(Beginning of DATASET)

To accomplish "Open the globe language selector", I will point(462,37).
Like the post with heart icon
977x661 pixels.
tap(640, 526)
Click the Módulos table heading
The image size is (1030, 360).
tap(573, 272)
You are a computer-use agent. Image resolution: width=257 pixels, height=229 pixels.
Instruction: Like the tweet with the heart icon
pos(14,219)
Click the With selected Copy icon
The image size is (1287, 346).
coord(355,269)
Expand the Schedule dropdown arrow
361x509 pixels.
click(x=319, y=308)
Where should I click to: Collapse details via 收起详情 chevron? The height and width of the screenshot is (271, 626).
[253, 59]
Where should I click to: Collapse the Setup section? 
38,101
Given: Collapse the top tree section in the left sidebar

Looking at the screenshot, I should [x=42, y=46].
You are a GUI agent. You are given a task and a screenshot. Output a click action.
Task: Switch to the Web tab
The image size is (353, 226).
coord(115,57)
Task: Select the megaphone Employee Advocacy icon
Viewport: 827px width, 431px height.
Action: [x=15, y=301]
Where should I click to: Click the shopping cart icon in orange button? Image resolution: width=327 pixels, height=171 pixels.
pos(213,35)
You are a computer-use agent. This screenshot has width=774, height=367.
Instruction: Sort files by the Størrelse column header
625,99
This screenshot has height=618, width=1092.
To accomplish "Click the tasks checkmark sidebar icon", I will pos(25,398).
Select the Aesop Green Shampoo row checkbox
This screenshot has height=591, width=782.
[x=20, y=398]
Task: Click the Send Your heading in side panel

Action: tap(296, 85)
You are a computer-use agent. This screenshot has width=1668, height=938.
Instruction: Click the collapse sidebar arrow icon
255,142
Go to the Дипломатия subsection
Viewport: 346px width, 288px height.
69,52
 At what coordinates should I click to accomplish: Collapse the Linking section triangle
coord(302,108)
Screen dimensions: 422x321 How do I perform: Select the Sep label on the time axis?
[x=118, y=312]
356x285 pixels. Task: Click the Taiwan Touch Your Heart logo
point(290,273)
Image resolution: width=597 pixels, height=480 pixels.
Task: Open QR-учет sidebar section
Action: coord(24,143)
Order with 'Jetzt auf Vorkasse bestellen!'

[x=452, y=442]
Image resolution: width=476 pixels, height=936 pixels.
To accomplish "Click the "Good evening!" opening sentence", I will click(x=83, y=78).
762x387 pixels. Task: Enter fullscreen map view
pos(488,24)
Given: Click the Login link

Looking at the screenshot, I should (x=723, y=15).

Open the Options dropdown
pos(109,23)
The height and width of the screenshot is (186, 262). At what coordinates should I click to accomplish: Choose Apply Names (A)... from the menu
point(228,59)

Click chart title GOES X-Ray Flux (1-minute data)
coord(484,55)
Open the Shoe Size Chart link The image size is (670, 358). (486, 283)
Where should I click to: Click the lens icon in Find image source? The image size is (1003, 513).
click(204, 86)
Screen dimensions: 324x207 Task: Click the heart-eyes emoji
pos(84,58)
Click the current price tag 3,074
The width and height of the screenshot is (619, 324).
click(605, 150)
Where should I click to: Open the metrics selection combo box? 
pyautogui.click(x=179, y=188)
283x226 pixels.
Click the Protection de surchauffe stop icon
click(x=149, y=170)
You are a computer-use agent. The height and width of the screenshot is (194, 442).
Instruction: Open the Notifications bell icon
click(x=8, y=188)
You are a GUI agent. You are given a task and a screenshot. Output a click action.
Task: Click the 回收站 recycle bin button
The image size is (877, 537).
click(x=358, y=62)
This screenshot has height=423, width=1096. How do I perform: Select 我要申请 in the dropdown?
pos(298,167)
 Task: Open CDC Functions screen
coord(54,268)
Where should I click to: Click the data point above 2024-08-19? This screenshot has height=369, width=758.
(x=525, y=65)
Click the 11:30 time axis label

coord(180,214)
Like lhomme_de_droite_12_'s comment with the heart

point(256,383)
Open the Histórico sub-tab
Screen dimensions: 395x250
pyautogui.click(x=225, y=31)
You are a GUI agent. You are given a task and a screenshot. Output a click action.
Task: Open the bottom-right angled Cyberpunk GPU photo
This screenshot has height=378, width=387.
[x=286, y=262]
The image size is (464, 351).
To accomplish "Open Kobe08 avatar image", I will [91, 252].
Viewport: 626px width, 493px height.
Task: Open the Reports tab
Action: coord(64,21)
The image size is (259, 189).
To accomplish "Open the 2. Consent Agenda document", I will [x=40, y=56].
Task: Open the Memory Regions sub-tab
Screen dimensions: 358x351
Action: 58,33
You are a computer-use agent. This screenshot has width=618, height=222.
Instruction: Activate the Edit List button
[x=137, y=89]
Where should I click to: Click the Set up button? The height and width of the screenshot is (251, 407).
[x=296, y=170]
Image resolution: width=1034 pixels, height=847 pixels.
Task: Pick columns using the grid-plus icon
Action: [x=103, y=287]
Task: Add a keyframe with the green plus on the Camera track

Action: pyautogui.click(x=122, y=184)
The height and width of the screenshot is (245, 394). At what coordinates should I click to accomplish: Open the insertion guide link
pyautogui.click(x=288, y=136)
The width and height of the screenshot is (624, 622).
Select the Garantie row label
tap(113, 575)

(End of DATASET)

Across all the records, find the lines containing the word "agent" and reproduce each one.

You are a computer-use agent. Image resolution: width=257 pixels, height=229 pixels.
You are a GUI agent. You are given a task and a screenshot. Output a click action.
You are a computer-use agent. This screenshot has width=774, height=367.
You are a computer-use agent. This screenshot has width=1668, height=938.
You are a computer-use agent. The height and width of the screenshot is (194, 442).
You are a GUI agent. You are given a task and a screenshot. Output a click action.
You are a GUI agent. You are given a task and a screenshot. Output a click action.
You are a computer-use agent. This screenshot has width=618, height=222.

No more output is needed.